Put it this way: when rules or guidance are properly presented, and Congress elects to issue or to not issue a Resolution of Disapproval, that is straightforward.

But now Congress is taking a major step in contemplating RODs as the only tool of relief in circumstances in which a rule was never presented at all (and may therefore not actually qualify as a rule-in-effect). If Congress is implying validity of in-reality-illegitimate rules and guidance (and, OK, rolling back a few), that is a victory for the administrative state, I fear, not a victory for foundational rule of law.

If it becomes the standard interpretation that unreported guidance (and rules) are inherently valid despite the CRA reporting requirements, we know that not much (invalid) legacy guidance will be eliminated, whatever the enthusiasm over the CFPB case.

How do we know? There ware hundreds of eligible Obama “midnight rules” that could have been eliminated under the CRA, but only 14 were eliminated (as unprecedented as that was). Further, it is notable that Congress hasn’t even eliminated new guidance under CRA procedures yet. There is solely this one reach-back on a years-old directive. Finally, there has been no appetite for going after “unreported” notice-and-comment rules, the existence of which rose to prominence before attention turned to guidance.

Congress is going about addressing this issue backward. Rather than more letters to GAO asking if one particular agency action is a “rule” (we know they all are), what we need instead is a GAO catalog of guidance documents in effect that were submitted to Congress and GAO as required. Anything not on the list would not have been properly submitted.

I think it would be a short list, and a House Committee on Oversight and Government Reform report called Shining Light on Regulatory Dark Matter seems to affirm that: “Of the more than 13,000 guidance documents [since 2008] identified for the Committee, only 189 were submitted to Congress and the Government Accountability Office (GAO) in accordance with the CRA.”

If many rules and potentially regulatory (in effect if not law) directives are technically invalid, yet citizens bow to them anyway, the administrative state itself is invalid. This borders on a serious crisis of constitutional governance.

You see the trouble.
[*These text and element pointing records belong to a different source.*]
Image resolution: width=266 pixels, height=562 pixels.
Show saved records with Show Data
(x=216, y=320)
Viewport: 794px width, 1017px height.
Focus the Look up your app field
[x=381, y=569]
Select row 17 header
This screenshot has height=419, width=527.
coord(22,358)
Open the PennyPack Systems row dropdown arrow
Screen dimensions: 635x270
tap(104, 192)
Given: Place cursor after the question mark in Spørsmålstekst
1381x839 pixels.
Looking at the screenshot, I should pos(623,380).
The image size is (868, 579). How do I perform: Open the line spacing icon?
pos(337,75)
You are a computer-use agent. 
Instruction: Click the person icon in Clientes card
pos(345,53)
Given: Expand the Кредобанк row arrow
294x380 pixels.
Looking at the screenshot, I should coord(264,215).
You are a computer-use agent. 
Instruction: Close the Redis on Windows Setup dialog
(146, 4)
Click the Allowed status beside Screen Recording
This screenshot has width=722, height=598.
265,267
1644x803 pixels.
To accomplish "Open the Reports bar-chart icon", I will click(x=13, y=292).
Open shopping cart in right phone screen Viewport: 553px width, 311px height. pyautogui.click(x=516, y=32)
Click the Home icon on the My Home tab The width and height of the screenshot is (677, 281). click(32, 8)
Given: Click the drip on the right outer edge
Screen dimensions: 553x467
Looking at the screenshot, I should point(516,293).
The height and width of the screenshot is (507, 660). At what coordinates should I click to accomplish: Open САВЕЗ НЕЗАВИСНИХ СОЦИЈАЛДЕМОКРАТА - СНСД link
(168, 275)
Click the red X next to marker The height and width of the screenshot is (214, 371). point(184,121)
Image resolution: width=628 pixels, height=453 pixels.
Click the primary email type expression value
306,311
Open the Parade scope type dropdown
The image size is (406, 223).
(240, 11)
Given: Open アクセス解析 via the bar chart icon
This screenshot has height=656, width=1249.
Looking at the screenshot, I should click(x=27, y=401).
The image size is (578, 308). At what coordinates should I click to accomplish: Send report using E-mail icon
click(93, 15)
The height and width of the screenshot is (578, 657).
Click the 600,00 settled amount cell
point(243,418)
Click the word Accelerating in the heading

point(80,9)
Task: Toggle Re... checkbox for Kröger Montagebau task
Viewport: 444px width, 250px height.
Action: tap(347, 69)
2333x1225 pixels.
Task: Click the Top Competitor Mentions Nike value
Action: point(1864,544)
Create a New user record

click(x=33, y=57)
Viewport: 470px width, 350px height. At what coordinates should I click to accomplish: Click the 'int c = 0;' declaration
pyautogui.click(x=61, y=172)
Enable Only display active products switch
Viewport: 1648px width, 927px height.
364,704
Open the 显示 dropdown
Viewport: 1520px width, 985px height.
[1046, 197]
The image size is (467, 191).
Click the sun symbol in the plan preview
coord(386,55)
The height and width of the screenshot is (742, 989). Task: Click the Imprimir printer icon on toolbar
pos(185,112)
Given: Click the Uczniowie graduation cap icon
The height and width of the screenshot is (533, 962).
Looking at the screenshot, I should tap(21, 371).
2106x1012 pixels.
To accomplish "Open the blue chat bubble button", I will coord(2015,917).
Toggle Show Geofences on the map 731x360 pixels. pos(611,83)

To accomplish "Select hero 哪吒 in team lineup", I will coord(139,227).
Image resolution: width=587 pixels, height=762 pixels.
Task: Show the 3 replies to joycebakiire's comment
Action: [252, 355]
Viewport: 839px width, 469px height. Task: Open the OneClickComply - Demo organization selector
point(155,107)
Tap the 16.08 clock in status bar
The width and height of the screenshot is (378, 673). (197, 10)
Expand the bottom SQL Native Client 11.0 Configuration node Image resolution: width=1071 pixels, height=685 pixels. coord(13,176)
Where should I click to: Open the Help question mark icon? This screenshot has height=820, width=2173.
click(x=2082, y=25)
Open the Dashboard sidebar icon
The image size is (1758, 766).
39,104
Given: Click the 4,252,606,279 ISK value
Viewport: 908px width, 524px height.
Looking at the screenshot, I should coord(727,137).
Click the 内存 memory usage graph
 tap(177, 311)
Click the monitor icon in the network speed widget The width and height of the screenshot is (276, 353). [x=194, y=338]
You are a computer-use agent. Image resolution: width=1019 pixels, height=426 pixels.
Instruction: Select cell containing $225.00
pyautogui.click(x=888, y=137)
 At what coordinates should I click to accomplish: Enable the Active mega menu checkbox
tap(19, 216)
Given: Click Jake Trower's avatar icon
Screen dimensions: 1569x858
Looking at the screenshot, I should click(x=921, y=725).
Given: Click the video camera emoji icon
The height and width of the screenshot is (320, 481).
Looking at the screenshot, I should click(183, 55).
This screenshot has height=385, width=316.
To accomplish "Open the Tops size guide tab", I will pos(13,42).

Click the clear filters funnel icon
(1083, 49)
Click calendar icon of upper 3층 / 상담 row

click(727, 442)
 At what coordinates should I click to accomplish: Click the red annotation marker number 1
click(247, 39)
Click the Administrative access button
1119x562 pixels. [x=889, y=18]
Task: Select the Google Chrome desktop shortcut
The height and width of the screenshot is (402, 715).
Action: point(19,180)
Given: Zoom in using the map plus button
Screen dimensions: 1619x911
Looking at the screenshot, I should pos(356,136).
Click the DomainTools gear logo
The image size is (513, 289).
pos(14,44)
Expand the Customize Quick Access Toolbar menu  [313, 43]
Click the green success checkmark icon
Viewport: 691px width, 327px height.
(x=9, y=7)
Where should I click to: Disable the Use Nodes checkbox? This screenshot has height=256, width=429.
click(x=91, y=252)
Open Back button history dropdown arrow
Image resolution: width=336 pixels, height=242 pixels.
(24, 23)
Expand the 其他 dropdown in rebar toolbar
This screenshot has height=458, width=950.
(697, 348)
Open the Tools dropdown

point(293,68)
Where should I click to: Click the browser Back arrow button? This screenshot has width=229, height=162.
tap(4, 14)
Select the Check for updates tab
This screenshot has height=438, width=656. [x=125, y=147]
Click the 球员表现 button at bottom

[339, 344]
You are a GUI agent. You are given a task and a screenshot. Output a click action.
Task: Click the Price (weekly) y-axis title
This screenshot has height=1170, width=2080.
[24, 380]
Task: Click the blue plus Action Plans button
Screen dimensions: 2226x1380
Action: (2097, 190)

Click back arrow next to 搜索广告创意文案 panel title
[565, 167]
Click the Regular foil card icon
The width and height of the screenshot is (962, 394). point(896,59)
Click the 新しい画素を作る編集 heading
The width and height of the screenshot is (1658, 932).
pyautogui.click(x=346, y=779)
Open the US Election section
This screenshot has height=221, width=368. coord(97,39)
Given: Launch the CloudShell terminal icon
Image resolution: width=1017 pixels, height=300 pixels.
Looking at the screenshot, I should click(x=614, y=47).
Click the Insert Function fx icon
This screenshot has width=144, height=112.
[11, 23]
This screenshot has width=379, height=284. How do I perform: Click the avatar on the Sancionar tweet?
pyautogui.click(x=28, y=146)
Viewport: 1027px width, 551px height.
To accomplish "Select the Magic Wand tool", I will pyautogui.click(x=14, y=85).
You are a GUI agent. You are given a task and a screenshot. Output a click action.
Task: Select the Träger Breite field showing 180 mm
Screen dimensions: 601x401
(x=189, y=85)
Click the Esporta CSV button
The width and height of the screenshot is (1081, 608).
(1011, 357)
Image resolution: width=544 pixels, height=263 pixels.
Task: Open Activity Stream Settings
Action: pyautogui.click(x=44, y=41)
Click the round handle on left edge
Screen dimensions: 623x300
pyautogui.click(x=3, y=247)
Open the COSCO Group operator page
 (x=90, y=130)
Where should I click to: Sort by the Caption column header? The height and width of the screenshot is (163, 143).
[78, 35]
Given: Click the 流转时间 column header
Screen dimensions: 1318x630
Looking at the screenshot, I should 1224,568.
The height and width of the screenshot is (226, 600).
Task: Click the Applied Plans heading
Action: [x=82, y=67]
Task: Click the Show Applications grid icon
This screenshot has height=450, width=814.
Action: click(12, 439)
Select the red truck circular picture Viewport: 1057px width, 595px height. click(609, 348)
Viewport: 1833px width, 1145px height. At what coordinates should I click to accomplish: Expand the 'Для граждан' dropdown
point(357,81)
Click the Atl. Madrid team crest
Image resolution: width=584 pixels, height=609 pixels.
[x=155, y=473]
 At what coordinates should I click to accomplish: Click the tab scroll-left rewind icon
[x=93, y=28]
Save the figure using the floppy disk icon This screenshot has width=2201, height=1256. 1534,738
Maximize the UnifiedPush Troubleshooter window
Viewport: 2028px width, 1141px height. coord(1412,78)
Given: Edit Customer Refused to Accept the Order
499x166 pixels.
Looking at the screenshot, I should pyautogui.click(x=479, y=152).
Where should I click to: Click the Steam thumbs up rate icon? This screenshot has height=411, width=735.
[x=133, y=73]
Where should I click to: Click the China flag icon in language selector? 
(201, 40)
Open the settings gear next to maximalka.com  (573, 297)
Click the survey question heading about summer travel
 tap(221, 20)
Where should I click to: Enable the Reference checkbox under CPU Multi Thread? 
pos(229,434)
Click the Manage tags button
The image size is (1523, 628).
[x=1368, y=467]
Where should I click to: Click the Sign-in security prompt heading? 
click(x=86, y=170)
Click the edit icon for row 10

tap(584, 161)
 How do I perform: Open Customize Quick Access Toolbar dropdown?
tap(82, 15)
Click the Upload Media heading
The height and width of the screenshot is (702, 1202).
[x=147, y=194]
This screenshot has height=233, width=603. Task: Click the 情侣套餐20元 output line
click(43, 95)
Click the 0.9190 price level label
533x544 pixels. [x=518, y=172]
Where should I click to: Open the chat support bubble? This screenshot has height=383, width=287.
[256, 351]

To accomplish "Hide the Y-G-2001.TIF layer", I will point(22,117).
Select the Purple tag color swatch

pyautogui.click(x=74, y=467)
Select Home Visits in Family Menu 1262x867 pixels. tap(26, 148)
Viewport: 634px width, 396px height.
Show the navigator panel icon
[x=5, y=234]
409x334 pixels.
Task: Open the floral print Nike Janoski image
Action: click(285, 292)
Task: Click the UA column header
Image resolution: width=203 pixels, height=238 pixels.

Congress’s relinquishment of its genuine authority, its failure to steadfastly maintain its constitutional lawmaking power, is precisely how the administrative state achieves the permanence that may be inadvertently cemented further now. Tweaks and non-fundamental one-off pushbacks in the face of massive passive-aggressive agency power grabs mean a growing state.

While I appreciate the rollback of the CFPB guidance, there is arguably no need to repeal such directives, they may be simply invalid. If so, the approach being taken risks legitimizing the entire remaining body of illegitimate rules against which no action is being taken, nor likely ever will be taken.